内藤といえば、金銭的に苦しい家庭環境で育ち、学生時代にはいじめにあっていたにも関わらず、そこから這い上がり世界のベルトを巻いたことで知られる不屈のボクサー。現在でも、その明るく人当たりのいい性格から、テレビ番組などでの出演が続いている。「僕は現役の時にずっと貧乏だったから。世界チャンピオンになって(亀田)大毅選手とやった時も、計量の日、向こうは大きな外車だったけど、自分はジムのおんぼろの軽自動車だったから」と、2007年に行われた試合の思い出を笑いながら明かした。また「これがバブルの時代だったら『内藤、だせえな』ってなっていたかもしれないけれど、不景気の時代だったから『頑張れ、内藤!』になった気がする」と当時、自分に飛んできた声援の大きさを振り返った。
あれから約11年。彗星の如く現れた将棋の天才・藤井聡太七段は、いくら連勝しても落ち着いた口調でコメントし、その様子からはむしろ大人顔負けという評価が一般的になっている。「キャラがいいですよね。優しそうで。これがバブルのような時代だったら、注目を浴びていたか、ちょっと分からないかもしれません」と、素朴な人柄が受け入れられる時代で活躍していることを喜んだ。
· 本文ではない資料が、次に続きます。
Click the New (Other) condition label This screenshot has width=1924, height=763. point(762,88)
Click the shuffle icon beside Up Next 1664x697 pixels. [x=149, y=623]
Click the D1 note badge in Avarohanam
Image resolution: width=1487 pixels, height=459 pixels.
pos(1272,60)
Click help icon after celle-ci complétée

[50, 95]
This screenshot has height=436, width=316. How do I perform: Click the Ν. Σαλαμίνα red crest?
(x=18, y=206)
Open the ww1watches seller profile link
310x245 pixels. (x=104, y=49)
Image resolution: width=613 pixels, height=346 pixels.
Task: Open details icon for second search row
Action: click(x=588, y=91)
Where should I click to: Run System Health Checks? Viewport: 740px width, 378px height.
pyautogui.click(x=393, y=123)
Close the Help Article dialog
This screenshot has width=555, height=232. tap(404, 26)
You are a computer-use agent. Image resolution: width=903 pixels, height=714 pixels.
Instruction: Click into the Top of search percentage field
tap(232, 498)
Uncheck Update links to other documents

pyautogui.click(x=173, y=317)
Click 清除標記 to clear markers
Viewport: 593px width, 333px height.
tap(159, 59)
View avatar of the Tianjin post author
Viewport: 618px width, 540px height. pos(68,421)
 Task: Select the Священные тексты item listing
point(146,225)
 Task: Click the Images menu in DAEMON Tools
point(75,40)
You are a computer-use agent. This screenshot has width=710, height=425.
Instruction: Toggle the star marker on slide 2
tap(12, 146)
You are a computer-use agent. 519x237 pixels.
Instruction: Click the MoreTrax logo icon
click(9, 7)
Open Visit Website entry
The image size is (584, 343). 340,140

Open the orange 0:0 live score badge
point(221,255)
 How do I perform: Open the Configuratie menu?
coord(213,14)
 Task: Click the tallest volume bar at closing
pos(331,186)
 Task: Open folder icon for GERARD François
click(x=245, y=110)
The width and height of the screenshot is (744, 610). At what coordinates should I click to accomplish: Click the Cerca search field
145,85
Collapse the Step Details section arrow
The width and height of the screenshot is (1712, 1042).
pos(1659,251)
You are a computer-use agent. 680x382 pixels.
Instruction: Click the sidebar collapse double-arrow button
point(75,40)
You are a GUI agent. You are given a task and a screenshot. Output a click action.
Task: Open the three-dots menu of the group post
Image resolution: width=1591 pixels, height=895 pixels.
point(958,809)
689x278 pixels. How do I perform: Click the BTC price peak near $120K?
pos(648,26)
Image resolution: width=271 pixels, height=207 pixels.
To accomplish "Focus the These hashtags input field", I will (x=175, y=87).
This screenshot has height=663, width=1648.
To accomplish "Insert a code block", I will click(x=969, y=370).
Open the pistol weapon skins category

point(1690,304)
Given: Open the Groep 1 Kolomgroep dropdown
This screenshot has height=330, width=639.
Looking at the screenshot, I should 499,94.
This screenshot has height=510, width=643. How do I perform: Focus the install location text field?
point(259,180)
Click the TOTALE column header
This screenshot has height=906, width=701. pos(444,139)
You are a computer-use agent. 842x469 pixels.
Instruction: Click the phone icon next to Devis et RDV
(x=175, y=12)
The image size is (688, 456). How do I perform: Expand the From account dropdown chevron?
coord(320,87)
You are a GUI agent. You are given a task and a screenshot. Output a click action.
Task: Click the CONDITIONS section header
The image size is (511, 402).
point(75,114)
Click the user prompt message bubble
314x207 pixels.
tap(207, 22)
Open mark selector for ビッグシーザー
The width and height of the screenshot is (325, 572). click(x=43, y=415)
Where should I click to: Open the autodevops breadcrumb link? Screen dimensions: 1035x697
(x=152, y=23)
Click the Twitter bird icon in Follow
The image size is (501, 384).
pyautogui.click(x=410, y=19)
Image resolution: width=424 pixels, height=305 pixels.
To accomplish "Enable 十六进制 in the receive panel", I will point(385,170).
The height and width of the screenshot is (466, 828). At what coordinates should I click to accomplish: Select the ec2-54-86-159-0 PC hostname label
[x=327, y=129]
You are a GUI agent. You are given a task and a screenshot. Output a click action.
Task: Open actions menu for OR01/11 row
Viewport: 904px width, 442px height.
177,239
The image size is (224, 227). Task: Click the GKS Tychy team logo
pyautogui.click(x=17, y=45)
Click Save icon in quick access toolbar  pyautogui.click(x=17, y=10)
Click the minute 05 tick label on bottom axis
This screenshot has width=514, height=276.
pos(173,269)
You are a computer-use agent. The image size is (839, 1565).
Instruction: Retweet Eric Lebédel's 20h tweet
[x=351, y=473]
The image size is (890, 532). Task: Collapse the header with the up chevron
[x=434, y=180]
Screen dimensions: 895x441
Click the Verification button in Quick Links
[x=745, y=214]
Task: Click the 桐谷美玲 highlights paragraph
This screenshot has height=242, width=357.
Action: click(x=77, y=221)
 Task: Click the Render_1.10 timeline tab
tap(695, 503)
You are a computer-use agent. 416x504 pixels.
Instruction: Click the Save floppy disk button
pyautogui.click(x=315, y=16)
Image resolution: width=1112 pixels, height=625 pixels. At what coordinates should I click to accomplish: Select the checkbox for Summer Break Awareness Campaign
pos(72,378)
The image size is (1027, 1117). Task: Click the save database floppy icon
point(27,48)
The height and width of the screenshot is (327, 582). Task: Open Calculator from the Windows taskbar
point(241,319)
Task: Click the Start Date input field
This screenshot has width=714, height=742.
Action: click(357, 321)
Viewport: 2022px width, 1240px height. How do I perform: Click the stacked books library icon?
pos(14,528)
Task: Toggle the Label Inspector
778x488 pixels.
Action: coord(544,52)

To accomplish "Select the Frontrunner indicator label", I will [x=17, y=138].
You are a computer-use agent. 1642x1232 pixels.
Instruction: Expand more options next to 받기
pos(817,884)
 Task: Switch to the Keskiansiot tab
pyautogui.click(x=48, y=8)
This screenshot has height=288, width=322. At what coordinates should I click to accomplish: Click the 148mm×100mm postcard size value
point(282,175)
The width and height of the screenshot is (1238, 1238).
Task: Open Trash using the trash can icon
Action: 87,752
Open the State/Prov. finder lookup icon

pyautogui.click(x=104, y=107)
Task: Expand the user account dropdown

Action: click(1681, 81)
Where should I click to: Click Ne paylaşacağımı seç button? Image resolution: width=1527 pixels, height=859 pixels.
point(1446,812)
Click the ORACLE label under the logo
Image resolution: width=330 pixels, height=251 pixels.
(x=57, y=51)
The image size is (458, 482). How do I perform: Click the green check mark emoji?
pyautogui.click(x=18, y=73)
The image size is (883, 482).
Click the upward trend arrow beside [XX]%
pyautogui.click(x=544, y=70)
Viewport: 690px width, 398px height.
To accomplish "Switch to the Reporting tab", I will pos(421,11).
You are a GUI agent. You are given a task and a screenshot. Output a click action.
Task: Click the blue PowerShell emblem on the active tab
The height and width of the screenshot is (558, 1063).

「将棋なんか、歳を重ねている方が強いイメージがあるのに、やっぱり藤井さんは天才ですよね」。内藤は終始、藤井七段に負けないほど優しそうな顔で、今後の活躍に期待していた。
藤井七段は6月17日からスタートする「AbemaTVトーナメント Inspired by 羽生善治」にも参戦が決まっている。羽生善治竜王の着想から生まれた持ち時間5分、1手ごとに5秒加算されるオリジナルルールだが、ここでも天才ぶりが発揮されれば、内藤の目尻もさらに下がりそうだ。
◆AbemaTVトーナメント Inspired by 羽生善治 将棋界で初めて7つのタイトルで永世称号の資格を得る「永世七冠」を達成した羽生善治竜王が着想した、独自のルールで行われる超早指し戦によるトーナメント。持ち時間は各5分で、1手指すごとに5秒が加算される。羽生竜王が趣味とするチェスの「フィッシャールール」がベースになっている。1回の顔合わせで先に2勝した方が勝ち上がる三番勝負。予選は藤井聡太七段が登場するA組からC組まで各4人が参加し、各組2人が決勝トーナメントへ。シードの羽生竜王、久保利明王将を加えた8人で、最速・最強の座を争う。